SQL Server Big Data Clusters Spark Streaming guide

Applies to: SQL Server 2019 (15.x)

Important

The Microsoft SQL Server 2019 Big Data Clusters add-on will be retired. Support for SQL Server 2019 Big Data Clusters will end on February 28, 2025. All existing users of SQL Server 2019 with Software Assurance will be fully supported on the platform and the software will continue to be maintained through SQL Server cumulative updates until that time. For more information, see the announcement blog post and Big data options on the Microsoft SQL Server platform.

This guide covers streaming use cases and how to implement them by using SQL Server Big Data Clusters Spark.
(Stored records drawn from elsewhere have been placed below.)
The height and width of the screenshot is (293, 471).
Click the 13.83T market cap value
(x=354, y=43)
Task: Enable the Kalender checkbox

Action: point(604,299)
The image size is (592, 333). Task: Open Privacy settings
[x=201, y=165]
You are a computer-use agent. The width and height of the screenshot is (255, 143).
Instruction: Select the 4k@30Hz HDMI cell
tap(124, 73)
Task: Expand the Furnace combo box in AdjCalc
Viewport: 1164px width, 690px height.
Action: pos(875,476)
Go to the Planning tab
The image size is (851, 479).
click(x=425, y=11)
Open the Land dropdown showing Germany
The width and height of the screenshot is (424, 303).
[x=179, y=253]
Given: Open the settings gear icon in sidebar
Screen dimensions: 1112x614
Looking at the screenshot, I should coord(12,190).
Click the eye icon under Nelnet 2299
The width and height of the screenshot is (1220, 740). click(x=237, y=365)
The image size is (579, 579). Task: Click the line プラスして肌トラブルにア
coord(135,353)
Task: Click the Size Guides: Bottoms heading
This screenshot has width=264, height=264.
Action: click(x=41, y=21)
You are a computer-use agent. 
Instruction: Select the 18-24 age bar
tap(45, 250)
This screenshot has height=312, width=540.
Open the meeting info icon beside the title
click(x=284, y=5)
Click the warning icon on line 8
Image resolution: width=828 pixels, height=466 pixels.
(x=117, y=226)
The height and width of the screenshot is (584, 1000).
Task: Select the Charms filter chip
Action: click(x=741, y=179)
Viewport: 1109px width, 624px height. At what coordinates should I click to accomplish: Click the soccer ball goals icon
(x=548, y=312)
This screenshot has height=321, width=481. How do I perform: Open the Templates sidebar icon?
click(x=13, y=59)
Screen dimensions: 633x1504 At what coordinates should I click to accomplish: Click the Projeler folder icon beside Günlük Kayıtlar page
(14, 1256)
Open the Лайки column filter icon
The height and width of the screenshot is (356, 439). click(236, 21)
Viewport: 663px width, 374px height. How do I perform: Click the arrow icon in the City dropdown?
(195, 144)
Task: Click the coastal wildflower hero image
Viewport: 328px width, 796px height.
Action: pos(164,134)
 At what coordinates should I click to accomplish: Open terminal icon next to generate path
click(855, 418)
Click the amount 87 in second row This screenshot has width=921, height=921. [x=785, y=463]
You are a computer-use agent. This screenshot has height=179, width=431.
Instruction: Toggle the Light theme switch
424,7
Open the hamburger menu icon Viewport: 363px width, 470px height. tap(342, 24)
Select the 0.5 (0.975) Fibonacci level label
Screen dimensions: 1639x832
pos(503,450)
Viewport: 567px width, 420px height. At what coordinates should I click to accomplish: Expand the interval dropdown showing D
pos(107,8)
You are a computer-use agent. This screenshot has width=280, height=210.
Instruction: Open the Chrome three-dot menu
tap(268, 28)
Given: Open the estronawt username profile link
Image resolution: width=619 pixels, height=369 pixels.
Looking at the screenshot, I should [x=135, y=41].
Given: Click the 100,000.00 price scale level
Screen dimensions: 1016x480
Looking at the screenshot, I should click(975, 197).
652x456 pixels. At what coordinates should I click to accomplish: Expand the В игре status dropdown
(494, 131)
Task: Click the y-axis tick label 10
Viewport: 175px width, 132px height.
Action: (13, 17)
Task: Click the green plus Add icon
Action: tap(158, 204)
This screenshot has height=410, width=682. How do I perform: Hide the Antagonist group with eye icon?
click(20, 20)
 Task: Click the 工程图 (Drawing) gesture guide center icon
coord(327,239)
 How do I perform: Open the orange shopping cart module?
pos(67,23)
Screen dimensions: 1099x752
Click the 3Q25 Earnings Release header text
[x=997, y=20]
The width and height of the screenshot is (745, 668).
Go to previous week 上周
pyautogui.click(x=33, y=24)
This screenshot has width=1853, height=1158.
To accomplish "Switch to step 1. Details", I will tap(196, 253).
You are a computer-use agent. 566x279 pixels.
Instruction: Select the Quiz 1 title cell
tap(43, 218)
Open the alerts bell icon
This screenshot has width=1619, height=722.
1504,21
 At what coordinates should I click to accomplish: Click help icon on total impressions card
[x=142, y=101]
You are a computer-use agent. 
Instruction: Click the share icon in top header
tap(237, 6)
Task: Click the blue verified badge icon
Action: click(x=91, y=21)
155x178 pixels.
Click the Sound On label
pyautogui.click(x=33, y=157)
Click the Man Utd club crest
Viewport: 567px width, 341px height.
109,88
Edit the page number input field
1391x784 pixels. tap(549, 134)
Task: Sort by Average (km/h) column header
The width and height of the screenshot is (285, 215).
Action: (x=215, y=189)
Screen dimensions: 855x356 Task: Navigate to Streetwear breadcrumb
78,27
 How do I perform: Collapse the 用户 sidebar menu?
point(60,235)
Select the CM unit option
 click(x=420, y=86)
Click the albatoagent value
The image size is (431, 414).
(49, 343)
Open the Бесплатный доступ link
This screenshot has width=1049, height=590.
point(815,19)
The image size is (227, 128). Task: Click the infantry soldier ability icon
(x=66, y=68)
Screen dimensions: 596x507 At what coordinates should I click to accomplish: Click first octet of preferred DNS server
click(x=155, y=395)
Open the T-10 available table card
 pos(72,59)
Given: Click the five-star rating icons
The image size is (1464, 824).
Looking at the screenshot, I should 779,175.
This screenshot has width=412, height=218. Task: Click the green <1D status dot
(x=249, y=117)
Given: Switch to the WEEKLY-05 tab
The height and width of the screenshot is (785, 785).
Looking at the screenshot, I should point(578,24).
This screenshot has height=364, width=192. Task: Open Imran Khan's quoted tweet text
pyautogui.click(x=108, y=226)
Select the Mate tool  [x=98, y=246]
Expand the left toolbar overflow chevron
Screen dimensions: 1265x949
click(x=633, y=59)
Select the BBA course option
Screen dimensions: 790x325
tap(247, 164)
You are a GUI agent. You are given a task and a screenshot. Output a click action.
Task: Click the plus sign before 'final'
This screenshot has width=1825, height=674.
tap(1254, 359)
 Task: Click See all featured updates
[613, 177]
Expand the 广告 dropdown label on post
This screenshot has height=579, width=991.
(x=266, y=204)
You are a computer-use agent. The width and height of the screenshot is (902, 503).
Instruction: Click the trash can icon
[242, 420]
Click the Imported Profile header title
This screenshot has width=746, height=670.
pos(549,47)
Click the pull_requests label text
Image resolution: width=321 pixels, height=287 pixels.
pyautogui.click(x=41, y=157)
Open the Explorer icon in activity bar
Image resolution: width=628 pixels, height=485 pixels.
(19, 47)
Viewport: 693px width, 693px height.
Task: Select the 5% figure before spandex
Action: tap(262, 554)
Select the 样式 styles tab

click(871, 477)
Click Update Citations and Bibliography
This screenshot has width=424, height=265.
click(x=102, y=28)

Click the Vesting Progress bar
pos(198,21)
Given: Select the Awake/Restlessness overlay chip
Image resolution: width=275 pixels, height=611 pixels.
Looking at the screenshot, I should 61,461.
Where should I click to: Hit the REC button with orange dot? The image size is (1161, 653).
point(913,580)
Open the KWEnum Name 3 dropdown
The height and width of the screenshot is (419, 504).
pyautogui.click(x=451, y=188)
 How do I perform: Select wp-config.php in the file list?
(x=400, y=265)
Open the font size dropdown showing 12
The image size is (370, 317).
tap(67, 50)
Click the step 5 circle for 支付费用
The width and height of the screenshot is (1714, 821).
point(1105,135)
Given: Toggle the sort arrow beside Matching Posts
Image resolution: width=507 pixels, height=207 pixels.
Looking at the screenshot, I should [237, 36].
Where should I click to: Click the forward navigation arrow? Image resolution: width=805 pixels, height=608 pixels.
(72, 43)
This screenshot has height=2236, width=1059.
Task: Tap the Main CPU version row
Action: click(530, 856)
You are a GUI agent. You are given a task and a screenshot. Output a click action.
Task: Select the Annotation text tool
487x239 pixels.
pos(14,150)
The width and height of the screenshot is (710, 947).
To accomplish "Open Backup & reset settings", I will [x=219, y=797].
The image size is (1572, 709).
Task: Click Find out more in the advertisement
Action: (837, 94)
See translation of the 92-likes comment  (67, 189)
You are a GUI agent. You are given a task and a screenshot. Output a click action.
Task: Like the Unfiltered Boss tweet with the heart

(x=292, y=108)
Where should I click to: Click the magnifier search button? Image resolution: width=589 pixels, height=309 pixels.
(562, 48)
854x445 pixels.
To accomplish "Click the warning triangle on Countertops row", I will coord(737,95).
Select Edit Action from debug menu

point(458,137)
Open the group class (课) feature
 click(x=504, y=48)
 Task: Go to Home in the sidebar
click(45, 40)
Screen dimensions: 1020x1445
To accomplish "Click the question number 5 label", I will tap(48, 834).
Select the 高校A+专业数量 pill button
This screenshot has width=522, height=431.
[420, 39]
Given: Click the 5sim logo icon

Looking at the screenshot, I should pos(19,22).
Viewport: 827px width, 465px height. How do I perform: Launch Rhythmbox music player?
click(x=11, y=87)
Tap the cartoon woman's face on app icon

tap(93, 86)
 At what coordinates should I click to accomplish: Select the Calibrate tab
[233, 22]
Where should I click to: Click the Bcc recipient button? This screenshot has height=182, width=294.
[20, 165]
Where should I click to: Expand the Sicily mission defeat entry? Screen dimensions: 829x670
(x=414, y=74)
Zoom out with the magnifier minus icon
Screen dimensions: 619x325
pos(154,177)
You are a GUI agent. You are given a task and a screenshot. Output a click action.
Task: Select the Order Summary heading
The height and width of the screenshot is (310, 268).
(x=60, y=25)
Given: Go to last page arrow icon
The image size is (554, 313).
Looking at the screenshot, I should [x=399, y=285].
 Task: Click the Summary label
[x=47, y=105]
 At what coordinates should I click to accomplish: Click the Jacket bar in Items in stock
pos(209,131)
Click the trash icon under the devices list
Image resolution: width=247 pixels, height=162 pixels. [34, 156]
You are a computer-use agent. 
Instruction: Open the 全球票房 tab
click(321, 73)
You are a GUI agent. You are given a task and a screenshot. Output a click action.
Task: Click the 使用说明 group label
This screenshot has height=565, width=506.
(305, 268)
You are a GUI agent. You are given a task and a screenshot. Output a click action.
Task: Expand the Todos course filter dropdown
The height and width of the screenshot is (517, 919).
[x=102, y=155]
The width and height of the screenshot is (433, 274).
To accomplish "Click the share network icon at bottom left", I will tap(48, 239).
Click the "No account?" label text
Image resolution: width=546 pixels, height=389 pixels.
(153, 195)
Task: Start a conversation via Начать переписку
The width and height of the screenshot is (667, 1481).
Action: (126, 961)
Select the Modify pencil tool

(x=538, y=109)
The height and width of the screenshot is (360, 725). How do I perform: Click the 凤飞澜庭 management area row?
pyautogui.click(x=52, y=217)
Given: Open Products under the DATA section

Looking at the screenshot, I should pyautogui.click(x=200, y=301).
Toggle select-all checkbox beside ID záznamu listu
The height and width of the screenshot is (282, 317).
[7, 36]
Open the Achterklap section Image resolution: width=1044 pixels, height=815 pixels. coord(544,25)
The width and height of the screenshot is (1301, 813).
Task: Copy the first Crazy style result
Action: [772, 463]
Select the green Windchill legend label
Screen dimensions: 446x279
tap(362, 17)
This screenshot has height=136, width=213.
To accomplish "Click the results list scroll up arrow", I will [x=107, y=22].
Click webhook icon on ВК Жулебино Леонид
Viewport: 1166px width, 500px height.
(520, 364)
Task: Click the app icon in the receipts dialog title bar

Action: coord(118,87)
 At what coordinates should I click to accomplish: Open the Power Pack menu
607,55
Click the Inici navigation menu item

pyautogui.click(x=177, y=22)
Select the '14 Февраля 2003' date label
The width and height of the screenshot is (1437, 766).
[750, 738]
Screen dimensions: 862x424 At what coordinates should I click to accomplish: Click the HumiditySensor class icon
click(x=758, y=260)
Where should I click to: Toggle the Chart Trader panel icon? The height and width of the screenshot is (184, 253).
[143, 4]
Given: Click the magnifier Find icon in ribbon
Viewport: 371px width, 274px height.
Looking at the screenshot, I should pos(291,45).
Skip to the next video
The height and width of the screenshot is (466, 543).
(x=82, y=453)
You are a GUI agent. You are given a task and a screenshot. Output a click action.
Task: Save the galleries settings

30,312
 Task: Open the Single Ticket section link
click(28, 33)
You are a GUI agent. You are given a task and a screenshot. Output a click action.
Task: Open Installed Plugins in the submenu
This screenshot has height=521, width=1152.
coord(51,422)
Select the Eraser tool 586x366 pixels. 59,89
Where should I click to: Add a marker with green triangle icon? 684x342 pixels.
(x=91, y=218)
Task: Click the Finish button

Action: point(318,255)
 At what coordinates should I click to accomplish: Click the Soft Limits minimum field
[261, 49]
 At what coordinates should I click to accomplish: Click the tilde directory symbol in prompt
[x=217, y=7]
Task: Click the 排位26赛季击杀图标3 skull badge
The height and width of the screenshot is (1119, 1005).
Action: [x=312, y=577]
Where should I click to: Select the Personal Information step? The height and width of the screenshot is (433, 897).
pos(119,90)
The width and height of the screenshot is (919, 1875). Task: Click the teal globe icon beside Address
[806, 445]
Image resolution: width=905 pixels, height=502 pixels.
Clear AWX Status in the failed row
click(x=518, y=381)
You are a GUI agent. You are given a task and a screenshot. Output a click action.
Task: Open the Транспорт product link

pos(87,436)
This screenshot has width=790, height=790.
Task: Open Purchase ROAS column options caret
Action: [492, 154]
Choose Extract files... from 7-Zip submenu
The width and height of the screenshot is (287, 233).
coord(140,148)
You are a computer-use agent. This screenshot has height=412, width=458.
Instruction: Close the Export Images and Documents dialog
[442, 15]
In this guide, you'll learn how to:

  • Load streaming libraries to use with PySpark and Scala Spark.
  • Implement three common streaming patterns by using SQL Server Big Data Clusters.

Prerequisites

  • A SQL Server Big Data Clusters deployment
  • One of these options:
    • Apache Kafka cluster 2.0 or later
    • An Azure Event Hubs namespace and event hub

This guide assumes a good level of understanding about streaming technology concepts and architectures. The following articles provide excellent conceptual baselines:

Apache Kafka and Azure Event Hubs conceptual mapping

Apache Kafka concept Event Hubs concept
Cluster Namespace
Topic Event hub
Partition Partition
Consumer group Consumer group
Offset Offset

Reproducibility

This guide uses the producer application provided in Quickstart: Data streaming with Event Hubs by using the Kafka protocol. You can find sample applications in many programming languages at Azure Event Hubs for Apache Kafka on GitHub. Use these applications to jump-start streaming scenarios.

Note

One of the steps accomplished by the quickstart is that the Kafka streaming option is enabled when creating the Azure Event Hub. Confirm that the Kafka endpoint for the Azure Event Hub namespace is enabled.

The following modified producer.py code streams simulated sensor JSON data into the streaming engine by using a Kafka-compatible client. Notice that Azure Event Hubs is compatible with the Kafka protocol. Follow the setup instructions in GitHub to make the sample work for you.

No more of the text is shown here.